Note that in small scale, if all datasets can be loaded into the memory without considering the effect of page feed, the three sorting time complexities are O (nlgn). The data display speed is the fastest, and the merge Time is similar to the same, the heap is slower than the other two methods, which is about 1.5 times the relationship. However, when there are 1 billion data records, the memory capacity is about 4 GB. Fast and heap arrays need to traverse the entire array, which may cause bumps. The nature of the merge determines that the data it processes each time has a strong locality and will not be very bumpy, therefore, the merge route is several times better than the other two types of performance.

 

 

Conversion: Various file system size restrictions

 
NTFS (Windows): supports up to 2 TB of partitions and 2 TB of files.
 
Fat16 (Windows): supports a maximum partition of 2 GB and a maximum file of 2 GB.
 
FAT32 (Windows): supports a maximum partition of 128 GB and a maximum file of 4 GB.
 
Ext2
 
Maximum file size: 1 Tb
 
Maximum File limit: only limited by the file system size
 
Maximum partition/file system size: 4 TB
 
Maximum File Name Length: 255 characters
 
Default minimum/maximum block size: 1024/4096 bytes
 
Default inode allocation: 1 for every 4096 bytes
 
Maximum load before force FS check: 20 (configurable)
 
// Redhat9 is the ext3 File System by default.
 
Ext3
 
Maximum file size: 1 Tb
 
Maximum File limit: only limited by the file system size
 
Maximum partition/file system size: 4 TB
 
Maximum File Name Length: 255 characters
 
Default minimum/maximum block size: 1024/4096 bytes
 
Default inode allocation: 1 for every 4096 bytes
 
Maximum load before force FS check: 20 (configurable)
 
Reiserfs
 
Maximum file size: 1 Tb
 
Maximum File limit: 32 K directory, 4.2 billion files
 
Maximum partition/file system size: 4 TB
 
Maximum File Name Length: 255 characters
 
JFS
 
Minimum File System size: 16 MB
 
Maximum file size: restricted by the architecture
 
Maximum File limit: limited by the file system size
 
Default minimum/maximum block size: 1024/4096 bytes
 
Default inode allocation: Dynamic

Contact Us

The content source of this page is from Internet, which doesn't represent Alibaba Cloud's opinion; products and services mentioned on that page don't have any relationship with Alibaba Cloud. If the content of the page makes you feel confusing, please write us an email, we will handle the problem within 5 days after receiving your email.
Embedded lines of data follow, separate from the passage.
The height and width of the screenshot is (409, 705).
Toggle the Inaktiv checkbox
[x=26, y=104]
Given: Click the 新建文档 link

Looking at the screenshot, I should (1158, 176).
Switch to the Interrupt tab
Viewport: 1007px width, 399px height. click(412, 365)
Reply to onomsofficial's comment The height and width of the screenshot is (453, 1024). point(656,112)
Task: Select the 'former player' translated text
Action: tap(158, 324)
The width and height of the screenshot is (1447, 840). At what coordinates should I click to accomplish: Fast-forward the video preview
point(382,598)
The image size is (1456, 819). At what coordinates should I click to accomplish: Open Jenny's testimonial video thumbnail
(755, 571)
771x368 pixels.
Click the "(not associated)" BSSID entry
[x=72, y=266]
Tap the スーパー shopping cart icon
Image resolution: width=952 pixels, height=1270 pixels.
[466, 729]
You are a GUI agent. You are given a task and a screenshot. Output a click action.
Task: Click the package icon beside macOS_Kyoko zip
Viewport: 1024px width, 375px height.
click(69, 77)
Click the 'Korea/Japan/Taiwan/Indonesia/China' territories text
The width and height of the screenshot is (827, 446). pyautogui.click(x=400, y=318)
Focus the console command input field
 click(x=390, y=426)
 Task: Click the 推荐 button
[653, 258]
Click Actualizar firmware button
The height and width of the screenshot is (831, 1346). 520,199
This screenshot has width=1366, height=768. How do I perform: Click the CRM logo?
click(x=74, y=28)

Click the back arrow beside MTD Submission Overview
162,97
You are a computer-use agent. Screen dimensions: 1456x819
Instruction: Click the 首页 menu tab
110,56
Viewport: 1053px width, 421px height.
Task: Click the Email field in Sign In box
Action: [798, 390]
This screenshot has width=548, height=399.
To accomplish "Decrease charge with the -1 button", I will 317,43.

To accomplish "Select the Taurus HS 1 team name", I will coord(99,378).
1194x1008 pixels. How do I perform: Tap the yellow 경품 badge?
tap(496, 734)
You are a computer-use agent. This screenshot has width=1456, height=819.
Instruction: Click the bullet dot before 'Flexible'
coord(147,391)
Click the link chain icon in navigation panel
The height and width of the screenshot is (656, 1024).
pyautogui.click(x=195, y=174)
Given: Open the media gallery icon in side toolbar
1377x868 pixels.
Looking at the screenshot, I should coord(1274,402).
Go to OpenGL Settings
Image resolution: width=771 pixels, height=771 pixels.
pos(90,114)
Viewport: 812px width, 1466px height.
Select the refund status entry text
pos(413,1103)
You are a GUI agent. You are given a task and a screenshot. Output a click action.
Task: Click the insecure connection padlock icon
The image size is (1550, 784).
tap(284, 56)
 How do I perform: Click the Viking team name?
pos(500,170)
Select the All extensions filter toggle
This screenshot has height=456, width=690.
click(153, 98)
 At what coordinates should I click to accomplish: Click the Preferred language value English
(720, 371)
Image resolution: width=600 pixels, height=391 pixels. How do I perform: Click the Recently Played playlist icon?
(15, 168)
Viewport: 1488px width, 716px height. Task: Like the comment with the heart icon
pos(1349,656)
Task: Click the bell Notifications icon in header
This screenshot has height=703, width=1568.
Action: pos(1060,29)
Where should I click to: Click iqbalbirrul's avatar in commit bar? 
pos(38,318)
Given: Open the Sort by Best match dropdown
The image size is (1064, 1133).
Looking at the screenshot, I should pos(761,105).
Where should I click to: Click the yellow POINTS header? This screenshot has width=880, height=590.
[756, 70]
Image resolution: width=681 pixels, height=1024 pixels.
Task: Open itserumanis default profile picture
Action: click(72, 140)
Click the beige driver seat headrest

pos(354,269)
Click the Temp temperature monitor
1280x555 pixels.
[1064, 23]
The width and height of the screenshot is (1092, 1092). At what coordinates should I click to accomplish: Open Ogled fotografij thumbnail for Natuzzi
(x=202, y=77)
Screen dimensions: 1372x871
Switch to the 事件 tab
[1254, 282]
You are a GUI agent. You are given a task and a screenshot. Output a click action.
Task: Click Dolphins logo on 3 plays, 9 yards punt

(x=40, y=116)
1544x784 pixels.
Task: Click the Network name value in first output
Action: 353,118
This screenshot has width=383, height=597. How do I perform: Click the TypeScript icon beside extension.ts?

If you find any instances of plagiarism from the community, please send an email to: info-contact@alibabacloud.com and provide relevant evidence. A staff member will contact you within 5 working days.

A Free Trial That Lets You Build Big!

Start building with 50+ products and up to 12 months usage for Elastic Compute Service

  • Sales Support

    1 on 1 presale consultation

  • After-Sales Support

    24/7 Technical Support 6 Free Tickets per Quarter Faster Response

  • Alibaba Cloud offers highly flexible support services tailored to meet your exact needs.